My new neighbors did not object to living in close proximity to a person known to believe in the teachings of the Roman Catholic Church. Even more to the point, they were willing to live next door to someone whose personhood is not separable from these teachings. I am one of those, of whom there are very many, whose life would not make sense if the teachings of the Christian faith as taught by the church were not true. This state of affairs was not viewed as offensive by my neighbors. We maintained a cordial but respectful distance, one that was respectful of adult privacy.
My neighbors and I disagreed about many critically important things; that is true. But there’s one thing about which we did not disagree; that is, the necessity of “tolerance with principle;”the responsibility of neighbors and community members to frame a common life in spite of very serious disagreements. This necessity of tolerance includes all — I repeat all— disagreements not of a cruel or criminal nature. That level of civility was present in our little town. People believing in a radically diverse fundamental principles lived in close association in peace and tranquility. No one group attempted to force members of another group to act against deeply held convictions.
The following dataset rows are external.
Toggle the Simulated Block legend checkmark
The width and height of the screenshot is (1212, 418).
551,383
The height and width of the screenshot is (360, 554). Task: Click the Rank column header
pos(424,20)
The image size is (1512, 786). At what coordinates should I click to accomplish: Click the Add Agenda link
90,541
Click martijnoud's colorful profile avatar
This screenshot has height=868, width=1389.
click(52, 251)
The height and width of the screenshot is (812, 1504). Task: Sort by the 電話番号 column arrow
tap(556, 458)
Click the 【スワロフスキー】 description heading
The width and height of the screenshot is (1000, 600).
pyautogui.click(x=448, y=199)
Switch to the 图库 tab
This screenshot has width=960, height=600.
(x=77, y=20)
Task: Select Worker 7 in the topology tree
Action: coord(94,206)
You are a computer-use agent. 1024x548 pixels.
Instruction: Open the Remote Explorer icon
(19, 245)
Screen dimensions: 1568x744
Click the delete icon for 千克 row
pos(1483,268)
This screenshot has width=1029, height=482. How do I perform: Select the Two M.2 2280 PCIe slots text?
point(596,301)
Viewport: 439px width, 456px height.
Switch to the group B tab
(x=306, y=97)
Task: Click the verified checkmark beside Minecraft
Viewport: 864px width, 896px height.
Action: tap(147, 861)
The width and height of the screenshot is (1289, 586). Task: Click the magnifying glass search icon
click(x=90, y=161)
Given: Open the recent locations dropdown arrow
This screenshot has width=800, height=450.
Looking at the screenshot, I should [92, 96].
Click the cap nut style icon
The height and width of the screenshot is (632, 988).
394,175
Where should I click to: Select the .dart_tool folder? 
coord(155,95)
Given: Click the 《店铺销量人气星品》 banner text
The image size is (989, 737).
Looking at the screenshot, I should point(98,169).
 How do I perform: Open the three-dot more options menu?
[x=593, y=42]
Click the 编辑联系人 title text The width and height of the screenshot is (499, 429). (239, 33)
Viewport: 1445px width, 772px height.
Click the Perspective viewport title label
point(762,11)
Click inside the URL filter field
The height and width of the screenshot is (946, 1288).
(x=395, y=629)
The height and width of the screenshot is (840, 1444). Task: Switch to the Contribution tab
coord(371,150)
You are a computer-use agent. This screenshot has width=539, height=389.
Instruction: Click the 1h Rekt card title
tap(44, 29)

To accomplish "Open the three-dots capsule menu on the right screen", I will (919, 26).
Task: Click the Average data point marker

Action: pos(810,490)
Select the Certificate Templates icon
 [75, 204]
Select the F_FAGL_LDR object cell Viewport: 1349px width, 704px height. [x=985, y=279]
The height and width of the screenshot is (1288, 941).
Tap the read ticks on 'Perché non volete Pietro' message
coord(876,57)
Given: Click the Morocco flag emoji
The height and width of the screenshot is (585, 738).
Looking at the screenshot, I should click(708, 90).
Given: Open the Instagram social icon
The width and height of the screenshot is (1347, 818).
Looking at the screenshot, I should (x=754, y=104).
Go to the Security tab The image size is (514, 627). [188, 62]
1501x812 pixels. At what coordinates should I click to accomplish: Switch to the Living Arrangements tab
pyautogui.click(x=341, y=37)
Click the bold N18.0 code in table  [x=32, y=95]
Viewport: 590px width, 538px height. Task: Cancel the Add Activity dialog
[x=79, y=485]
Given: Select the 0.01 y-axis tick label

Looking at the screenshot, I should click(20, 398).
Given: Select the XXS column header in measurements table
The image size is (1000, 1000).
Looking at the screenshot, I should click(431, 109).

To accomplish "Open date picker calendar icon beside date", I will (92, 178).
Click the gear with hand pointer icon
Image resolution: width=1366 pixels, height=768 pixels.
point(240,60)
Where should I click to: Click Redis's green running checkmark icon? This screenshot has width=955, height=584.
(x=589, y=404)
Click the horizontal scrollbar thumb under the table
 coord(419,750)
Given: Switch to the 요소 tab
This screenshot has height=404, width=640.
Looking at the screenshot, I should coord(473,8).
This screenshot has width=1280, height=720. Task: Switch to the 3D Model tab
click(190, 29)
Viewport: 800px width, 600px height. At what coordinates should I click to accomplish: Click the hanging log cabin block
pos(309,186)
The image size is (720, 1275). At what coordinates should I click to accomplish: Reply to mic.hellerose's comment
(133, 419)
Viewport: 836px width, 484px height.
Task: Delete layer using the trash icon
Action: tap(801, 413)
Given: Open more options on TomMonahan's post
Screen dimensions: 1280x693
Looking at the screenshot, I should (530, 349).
It was not, for example, thought hateful or criminal to believe in marriage as a union between a man and a woman united as a new, life-transmitting entity, one entailing solemn and serious obligations toward each other and any children who might be born to that union. It was not thought bigoted to believe that children have a natural human right to go to the care and protection of the mother and father from whose union they were born, when this is at all possible.
I did not encounter anyone who proposed the use of force or economic harm to those who hold these beliefs. That this position was vigorously disagreed with and argued against is true; that respectful arguments, not personal insults, were offered in return is also true. But people holding these are venerable beliefs were not attacked as “haters.” People who opposed it were not excluded from civic life.
Meanwhile life went on. Marriages took place and were celebrated by those whose beliefs guided them toward particular arrangements. No one was forced to participate in any way in any of these ceremonies. The participants celebrated freely, each in his or her own way. This was a form of sophisticated civility, toward which we were making progress in recent decades, especially after the Civil Rights movement, until now.
Opinion and editorial writings published this week in The Natchez Democrat use inflammatory and insulting language. The writers seem astonished. They are shocked by the fact that one communal understanding of marriage that has prevailed through centuries of Western civilization should not disappear by court fiat — overnight, so to speak. They appear to believe that the Christian faith is being used as a kind of cover-up; something beneath which one hides in order to deny happiness, to hate and even to harm others. They are, in my opinion, unintentionally proposing a denial of mutual tolerance, kindness and patience with differences. Their thinking would lead to the opposite of their desired goal and would suppress true diversity.